* Pixel coordinate grounding data *
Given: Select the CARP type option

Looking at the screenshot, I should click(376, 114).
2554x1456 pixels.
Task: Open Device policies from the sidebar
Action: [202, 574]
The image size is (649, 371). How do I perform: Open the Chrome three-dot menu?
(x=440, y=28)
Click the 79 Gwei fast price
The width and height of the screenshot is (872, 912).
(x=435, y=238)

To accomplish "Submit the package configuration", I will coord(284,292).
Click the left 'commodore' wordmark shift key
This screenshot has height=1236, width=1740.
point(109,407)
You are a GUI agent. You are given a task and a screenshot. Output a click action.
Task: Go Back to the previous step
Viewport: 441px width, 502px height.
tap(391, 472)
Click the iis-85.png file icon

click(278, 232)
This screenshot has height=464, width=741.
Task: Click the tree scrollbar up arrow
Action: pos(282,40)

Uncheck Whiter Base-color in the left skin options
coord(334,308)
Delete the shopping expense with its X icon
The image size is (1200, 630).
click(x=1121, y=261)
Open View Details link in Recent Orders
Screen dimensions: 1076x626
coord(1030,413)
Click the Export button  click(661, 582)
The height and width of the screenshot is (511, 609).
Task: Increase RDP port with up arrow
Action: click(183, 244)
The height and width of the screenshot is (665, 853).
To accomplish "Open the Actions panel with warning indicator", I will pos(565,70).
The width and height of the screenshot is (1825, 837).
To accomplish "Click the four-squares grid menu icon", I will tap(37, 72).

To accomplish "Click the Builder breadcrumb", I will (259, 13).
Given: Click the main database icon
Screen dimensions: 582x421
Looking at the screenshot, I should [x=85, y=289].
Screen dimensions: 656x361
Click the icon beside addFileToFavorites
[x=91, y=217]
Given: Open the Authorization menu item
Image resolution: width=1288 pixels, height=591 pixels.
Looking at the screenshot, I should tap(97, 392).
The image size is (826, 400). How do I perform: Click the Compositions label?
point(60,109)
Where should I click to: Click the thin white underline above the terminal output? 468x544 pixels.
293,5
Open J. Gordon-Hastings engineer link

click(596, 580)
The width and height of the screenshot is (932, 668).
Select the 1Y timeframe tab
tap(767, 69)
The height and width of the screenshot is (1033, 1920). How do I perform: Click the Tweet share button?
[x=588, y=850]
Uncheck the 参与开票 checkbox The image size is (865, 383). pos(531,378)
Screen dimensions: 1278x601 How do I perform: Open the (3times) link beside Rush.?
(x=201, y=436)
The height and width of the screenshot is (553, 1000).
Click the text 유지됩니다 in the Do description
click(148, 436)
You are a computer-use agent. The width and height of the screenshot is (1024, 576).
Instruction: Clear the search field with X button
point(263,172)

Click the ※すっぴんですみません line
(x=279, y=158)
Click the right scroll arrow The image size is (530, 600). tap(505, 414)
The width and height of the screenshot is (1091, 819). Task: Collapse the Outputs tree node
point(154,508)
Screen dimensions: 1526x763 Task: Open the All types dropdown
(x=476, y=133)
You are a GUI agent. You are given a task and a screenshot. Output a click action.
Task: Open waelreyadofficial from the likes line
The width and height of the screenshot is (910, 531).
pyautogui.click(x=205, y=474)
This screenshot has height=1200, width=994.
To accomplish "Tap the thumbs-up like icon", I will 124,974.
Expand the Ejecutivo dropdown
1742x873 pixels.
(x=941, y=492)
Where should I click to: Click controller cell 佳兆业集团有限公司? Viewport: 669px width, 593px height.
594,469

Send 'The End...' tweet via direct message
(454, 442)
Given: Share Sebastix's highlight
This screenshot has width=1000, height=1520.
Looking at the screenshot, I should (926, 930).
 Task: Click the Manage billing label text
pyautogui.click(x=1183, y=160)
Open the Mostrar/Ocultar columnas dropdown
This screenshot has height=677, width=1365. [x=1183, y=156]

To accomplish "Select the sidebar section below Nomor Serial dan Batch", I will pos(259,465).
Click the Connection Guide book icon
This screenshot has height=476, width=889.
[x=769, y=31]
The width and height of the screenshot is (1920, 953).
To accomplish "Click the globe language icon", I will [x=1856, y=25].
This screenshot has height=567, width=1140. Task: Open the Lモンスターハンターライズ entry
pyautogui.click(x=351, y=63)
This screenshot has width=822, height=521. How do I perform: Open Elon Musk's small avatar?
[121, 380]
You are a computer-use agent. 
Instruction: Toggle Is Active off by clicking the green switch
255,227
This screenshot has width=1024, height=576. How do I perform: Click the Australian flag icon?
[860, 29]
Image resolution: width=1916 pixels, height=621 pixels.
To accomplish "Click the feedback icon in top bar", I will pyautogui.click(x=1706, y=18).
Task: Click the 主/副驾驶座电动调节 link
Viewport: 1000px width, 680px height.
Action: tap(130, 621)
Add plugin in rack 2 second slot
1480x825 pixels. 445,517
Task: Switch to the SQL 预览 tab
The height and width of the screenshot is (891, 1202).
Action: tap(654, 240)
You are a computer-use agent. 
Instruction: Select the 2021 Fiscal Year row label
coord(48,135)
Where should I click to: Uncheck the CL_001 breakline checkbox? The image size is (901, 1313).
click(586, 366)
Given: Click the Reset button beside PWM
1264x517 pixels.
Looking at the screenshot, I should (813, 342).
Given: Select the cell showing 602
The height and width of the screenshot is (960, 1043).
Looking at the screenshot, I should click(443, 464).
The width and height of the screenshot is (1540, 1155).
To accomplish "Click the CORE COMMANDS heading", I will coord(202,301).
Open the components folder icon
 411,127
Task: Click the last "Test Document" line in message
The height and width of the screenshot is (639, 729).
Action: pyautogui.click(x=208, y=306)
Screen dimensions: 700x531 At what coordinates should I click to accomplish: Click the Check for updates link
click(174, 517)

* Required action *
Above are some records; copy exactly the lines from the one with "The width and height of the screenshot is (932, 668)." through the one with "Uncheck the 参与开票", both included, and no others.

* Answer box *
The width and height of the screenshot is (932, 668).
Select the 1Y timeframe tab
tap(767, 69)
The height and width of the screenshot is (1033, 1920). How do I perform: Click the Tweet share button?
[x=588, y=850]
Uncheck the 参与开票 checkbox The image size is (865, 383). pos(531,378)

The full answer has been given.